What I do as a Machine Learning Engineering

Henrique Peixoto Machado
3 min readJan 29, 2021

The data field is relatively new, and I still feel that a lot of people that are trying to break into the field have a lot of doubts about what each role does exactly.

So to explain what a machine learning engineering does I’ll need to explain the other two most common roles of data science.

Data engineering:

First let’s start with the data engineering, I see a lot of companies wanting to hire data scientist but what they actually need is a data engineering. They are responsible for structuring where and how the data will be stored. They do this by creating data pipelines so that the data can be storage on a tool that makes it of easy access and also before store correct some mistakes that the data might have.

It’s important to point out that this is one of the most important roles in the whole data world, because if you don’t have good structure and available data the machine learning engineering and the data scientist won’t be much of a help.

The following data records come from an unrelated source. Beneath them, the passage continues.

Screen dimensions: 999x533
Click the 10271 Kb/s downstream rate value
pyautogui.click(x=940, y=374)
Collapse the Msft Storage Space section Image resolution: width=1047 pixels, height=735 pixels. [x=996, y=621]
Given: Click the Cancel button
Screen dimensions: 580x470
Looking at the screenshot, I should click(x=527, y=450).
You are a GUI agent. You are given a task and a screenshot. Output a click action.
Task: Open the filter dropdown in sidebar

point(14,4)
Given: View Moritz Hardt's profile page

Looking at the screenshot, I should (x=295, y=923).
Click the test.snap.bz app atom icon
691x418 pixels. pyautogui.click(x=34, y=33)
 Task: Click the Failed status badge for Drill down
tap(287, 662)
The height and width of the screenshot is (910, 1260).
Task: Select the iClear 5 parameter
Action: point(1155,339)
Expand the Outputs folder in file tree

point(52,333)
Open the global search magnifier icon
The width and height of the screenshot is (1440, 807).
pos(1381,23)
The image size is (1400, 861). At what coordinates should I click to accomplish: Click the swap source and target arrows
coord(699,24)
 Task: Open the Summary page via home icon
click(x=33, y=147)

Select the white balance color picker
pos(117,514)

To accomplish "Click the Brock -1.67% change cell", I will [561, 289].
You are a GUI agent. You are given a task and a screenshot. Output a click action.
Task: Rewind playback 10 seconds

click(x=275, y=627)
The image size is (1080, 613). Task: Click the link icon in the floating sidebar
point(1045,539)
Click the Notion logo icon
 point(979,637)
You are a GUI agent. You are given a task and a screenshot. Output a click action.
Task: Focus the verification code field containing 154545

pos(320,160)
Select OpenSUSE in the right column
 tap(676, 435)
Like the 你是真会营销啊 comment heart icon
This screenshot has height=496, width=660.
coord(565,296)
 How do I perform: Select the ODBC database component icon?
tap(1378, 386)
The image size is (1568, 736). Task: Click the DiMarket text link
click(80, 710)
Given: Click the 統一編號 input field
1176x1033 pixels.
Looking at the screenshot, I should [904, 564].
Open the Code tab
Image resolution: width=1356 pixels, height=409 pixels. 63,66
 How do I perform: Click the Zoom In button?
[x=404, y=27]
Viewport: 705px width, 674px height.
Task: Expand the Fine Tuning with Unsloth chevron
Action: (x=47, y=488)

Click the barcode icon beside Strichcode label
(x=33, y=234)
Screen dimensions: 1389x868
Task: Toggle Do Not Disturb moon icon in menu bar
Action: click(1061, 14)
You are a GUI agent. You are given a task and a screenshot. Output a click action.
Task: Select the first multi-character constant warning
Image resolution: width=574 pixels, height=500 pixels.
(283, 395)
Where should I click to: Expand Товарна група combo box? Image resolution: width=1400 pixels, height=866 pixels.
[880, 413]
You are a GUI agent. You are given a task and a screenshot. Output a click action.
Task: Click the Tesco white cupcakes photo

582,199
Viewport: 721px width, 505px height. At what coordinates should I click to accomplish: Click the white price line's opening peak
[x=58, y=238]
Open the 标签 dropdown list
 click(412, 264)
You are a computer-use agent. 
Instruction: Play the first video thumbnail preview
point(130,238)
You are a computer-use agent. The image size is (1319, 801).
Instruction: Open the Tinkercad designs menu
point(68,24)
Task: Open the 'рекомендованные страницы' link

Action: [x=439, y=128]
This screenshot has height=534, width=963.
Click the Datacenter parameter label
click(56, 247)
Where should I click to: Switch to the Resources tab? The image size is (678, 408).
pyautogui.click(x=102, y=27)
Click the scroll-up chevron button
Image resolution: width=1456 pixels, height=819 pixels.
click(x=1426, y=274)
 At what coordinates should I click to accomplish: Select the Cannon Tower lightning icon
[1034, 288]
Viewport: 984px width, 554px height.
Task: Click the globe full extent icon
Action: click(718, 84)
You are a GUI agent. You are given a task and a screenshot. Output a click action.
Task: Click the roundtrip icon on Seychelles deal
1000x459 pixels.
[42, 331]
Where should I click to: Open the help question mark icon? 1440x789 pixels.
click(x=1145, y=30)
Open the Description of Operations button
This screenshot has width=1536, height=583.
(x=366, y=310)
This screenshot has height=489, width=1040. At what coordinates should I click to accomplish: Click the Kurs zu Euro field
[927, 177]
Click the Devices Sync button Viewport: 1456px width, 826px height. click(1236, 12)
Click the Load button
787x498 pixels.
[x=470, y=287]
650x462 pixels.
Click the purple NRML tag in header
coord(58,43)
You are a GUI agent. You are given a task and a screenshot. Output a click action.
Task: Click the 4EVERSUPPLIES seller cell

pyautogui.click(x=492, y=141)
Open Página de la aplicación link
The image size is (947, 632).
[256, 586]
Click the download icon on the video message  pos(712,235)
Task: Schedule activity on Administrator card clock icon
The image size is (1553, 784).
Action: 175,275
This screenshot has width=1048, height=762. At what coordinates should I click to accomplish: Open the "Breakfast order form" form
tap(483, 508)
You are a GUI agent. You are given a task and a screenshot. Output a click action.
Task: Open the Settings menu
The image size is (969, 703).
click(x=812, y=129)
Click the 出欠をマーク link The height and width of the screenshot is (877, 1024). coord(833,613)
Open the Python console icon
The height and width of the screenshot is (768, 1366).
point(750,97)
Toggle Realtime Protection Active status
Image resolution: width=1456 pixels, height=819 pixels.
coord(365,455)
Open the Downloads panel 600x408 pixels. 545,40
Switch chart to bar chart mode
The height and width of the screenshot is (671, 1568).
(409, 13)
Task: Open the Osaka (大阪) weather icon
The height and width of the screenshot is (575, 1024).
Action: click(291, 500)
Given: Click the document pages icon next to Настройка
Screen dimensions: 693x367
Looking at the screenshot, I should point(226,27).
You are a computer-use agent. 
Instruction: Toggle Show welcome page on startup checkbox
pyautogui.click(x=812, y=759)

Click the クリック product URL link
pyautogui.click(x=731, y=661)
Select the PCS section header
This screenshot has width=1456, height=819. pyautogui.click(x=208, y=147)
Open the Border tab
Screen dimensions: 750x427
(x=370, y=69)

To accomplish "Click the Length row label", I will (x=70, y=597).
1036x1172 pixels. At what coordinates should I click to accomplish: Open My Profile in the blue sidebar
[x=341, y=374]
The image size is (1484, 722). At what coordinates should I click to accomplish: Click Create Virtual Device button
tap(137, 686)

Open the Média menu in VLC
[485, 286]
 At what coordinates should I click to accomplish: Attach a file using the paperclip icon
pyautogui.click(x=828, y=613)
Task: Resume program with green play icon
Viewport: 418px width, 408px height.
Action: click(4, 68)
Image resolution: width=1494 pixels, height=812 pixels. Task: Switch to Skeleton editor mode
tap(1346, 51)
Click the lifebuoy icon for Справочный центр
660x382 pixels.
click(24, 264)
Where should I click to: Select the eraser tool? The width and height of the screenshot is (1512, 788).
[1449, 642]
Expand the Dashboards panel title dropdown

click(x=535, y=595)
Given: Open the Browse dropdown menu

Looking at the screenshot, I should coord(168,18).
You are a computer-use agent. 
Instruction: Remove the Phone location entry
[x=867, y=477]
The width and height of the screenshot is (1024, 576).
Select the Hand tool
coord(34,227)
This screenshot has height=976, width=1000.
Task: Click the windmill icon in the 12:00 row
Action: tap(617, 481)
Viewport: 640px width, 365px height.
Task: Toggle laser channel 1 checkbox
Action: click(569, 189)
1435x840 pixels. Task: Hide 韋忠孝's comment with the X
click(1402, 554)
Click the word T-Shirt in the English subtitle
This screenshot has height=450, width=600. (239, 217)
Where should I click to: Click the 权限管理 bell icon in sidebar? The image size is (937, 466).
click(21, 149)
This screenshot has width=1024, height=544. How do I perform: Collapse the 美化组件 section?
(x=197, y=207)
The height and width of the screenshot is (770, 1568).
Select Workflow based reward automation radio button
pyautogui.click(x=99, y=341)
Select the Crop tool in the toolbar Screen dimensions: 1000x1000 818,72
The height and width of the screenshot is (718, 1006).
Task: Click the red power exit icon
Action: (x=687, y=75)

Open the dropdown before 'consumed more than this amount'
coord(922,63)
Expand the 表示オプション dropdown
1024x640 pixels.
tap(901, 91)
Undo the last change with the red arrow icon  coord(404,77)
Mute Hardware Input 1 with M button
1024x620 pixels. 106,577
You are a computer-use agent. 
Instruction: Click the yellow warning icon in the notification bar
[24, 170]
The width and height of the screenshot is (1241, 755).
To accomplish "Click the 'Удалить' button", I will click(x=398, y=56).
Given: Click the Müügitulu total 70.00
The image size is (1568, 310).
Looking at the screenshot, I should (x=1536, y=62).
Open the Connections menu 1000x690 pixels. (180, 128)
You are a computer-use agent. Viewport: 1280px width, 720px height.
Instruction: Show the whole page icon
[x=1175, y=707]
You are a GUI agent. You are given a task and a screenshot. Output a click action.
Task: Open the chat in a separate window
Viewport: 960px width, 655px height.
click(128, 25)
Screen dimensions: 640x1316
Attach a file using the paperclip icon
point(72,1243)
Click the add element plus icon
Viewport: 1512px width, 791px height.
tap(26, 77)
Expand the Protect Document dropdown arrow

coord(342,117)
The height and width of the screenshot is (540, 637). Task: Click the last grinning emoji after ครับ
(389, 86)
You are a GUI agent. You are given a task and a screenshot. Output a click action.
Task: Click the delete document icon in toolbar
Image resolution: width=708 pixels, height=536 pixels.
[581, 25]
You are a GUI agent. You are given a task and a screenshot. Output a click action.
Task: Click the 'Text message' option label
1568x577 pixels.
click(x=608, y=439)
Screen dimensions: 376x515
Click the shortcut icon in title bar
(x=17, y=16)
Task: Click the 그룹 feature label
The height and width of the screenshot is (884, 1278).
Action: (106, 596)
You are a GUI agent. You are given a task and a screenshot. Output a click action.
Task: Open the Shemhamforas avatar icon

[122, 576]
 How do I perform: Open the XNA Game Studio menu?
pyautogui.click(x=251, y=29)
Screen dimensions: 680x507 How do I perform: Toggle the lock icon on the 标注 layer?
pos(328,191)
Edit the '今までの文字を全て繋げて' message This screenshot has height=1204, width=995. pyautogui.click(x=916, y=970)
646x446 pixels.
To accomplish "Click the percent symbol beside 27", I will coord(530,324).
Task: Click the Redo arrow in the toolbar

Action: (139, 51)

Once I was asked to build a time series model to predict monthly sales, I told that I needed at least 2 years of data and they said no problem, but when they shown me the data was all on excel files, like a 100 excel files, for this problem I spent a month to put everything organized on a single file and about a week to actually build the model.

Data scientist:

The second famous data science role is the data scientist, in most companies today the data scientists have only one goal, that is to build the best machine learning model he can think of, because most companies have custom problems so they need a custom solution, and believe me, that is not always easy.

Machine Learning Engineering:

So with these two concepts explained is easy to tell what a machine learning engineering does, that is a little bit of both.

Most of the data scientist today when are building a awesome custom model they don’t think how they will productize the model, some still code in R, that won’t go into production, so after they build the model, the machine learning engineering is responsible to make this model talk with all the other applications on the cloud, making sure that even with the changes the model stays the same but also talk with the cloud tools.

To make things more clear, let’s imagine a app that has can identify faces, how this product would be build:

1- First the DevOps team would go ahead and build the app, that would send the picture to the cloud.

2- On the cloud the data engineer would create a backend to save the pictures and also store the app that was created.

3- The Data scientist would focus only on building the best face recognition model.

4- And after all of that would come a machine learning engineer to put that model into the cloud, structure a pipeline that every time a photo would appear on the cloud they would trigger the model and send the response to the app.

I am one of those people who love a challenger, so I love that today part of my job is to deal a little bit with everything that is being made. But I gotta say if you ever want to become a good machine learning engineer you will have to be able to learn all kinds of different abilities all the time, some projects you will dive into DevOps, other times lose sleep over a pipeline and other times go crazy about which model to use.

I hope I could make clear a little bit what which data role does, and I hope you enjoy it. Until next time!

--

--